**Activity:** Output the records again verbatim.

**Material supplied:**
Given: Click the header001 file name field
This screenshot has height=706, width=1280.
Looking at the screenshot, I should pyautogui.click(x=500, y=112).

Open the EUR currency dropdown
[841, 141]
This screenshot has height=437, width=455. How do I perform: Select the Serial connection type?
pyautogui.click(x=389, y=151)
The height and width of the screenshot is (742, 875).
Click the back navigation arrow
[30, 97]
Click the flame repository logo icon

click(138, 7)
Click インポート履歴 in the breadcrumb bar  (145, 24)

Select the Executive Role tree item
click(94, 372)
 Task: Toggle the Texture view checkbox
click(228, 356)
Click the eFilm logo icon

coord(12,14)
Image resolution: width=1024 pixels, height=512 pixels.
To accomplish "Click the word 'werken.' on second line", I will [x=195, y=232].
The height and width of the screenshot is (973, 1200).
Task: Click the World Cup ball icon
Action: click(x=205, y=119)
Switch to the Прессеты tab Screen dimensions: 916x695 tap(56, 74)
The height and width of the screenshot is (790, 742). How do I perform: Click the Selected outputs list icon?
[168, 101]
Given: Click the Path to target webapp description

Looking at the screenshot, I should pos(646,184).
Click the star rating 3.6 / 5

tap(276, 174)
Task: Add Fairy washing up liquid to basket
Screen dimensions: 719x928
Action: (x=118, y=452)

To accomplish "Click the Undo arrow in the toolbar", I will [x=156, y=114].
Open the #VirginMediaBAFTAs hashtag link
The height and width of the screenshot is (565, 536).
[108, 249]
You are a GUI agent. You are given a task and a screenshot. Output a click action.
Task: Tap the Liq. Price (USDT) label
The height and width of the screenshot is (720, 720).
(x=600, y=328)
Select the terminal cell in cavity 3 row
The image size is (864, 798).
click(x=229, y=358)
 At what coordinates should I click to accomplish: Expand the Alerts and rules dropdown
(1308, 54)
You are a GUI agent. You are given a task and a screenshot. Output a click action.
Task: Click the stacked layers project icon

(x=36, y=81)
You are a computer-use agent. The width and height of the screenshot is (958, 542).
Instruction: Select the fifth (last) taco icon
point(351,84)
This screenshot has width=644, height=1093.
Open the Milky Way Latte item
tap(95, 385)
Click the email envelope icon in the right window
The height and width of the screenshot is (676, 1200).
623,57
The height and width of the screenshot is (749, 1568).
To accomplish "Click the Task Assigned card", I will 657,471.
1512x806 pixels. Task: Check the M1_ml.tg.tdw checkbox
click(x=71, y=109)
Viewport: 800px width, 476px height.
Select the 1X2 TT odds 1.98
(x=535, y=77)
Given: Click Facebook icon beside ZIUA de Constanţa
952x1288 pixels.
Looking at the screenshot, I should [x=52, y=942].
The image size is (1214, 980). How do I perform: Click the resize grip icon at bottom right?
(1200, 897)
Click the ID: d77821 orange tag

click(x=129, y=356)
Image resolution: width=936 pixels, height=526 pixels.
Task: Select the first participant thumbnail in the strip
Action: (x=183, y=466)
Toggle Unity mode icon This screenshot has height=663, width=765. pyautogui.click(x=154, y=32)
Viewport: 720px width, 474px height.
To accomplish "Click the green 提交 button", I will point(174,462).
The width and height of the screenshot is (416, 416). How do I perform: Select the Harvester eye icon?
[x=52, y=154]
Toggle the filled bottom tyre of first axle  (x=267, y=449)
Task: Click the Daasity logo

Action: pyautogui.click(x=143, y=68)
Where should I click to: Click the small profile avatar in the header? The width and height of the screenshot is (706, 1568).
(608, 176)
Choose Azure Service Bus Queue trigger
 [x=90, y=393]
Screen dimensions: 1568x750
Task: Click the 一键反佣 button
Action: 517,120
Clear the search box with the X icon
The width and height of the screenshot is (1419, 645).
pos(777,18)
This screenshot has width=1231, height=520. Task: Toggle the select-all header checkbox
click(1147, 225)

**Exercise output:**
Given: Click the header001 file name field
This screenshot has height=706, width=1280.
Looking at the screenshot, I should pyautogui.click(x=500, y=112).

Open the EUR currency dropdown
[841, 141]
This screenshot has height=437, width=455. How do I perform: Select the Serial connection type?
pyautogui.click(x=389, y=151)
The height and width of the screenshot is (742, 875).
Click the back navigation arrow
[30, 97]
Click the flame repository logo icon

click(138, 7)
Click インポート履歴 in the breadcrumb bar  (145, 24)

Select the Executive Role tree item
click(94, 372)
 Task: Toggle the Texture view checkbox
click(228, 356)
Click the eFilm logo icon

coord(12,14)
Image resolution: width=1024 pixels, height=512 pixels.
To accomplish "Click the word 'werken.' on second line", I will [x=195, y=232].
The height and width of the screenshot is (973, 1200).
Task: Click the World Cup ball icon
Action: click(x=205, y=119)
Switch to the Прессеты tab Screen dimensions: 916x695 tap(56, 74)
The height and width of the screenshot is (790, 742). How do I perform: Click the Selected outputs list icon?
[168, 101]
Given: Click the Path to target webapp description

Looking at the screenshot, I should pos(646,184).
Click the star rating 3.6 / 5

tap(276, 174)
Task: Add Fairy washing up liquid to basket
Screen dimensions: 719x928
Action: (x=118, y=452)

To accomplish "Click the Undo arrow in the toolbar", I will [x=156, y=114].
Open the #VirginMediaBAFTAs hashtag link
The height and width of the screenshot is (565, 536).
[108, 249]
You are a GUI agent. You are given a task and a screenshot. Output a click action.
Task: Tap the Liq. Price (USDT) label
The height and width of the screenshot is (720, 720).
(x=600, y=328)
Select the terminal cell in cavity 3 row
The image size is (864, 798).
click(x=229, y=358)
 At what coordinates should I click to accomplish: Expand the Alerts and rules dropdown
(1308, 54)
You are a GUI agent. You are given a task and a screenshot. Output a click action.
Task: Click the stacked layers project icon

(x=36, y=81)
You are a computer-use agent. The width and height of the screenshot is (958, 542).
Instruction: Select the fifth (last) taco icon
point(351,84)
This screenshot has width=644, height=1093.
Open the Milky Way Latte item
tap(95, 385)
Click the email envelope icon in the right window
The height and width of the screenshot is (676, 1200).
623,57
The height and width of the screenshot is (749, 1568).
To accomplish "Click the Task Assigned card", I will 657,471.
1512x806 pixels. Task: Check the M1_ml.tg.tdw checkbox
click(x=71, y=109)
Viewport: 800px width, 476px height.
Select the 1X2 TT odds 1.98
(x=535, y=77)
Given: Click Facebook icon beside ZIUA de Constanţa
952x1288 pixels.
Looking at the screenshot, I should [x=52, y=942].
The image size is (1214, 980). How do I perform: Click the resize grip icon at bottom right?
(1200, 897)
Click the ID: d77821 orange tag

click(x=129, y=356)
Image resolution: width=936 pixels, height=526 pixels.
Task: Select the first participant thumbnail in the strip
Action: (x=183, y=466)
Toggle Unity mode icon This screenshot has height=663, width=765. pyautogui.click(x=154, y=32)
Viewport: 720px width, 474px height.
To accomplish "Click the green 提交 button", I will point(174,462).
The width and height of the screenshot is (416, 416). How do I perform: Select the Harvester eye icon?
[x=52, y=154]
Toggle the filled bottom tyre of first axle  (x=267, y=449)
Task: Click the Daasity logo

Action: pyautogui.click(x=143, y=68)
Where should I click to: Click the small profile avatar in the header? The width and height of the screenshot is (706, 1568).
(608, 176)
Choose Azure Service Bus Queue trigger
 [x=90, y=393]
Screen dimensions: 1568x750
Task: Click the 一键反佣 button
Action: 517,120
Clear the search box with the X icon
The width and height of the screenshot is (1419, 645).
pos(777,18)
This screenshot has width=1231, height=520. Task: Toggle the select-all header checkbox
click(1147, 225)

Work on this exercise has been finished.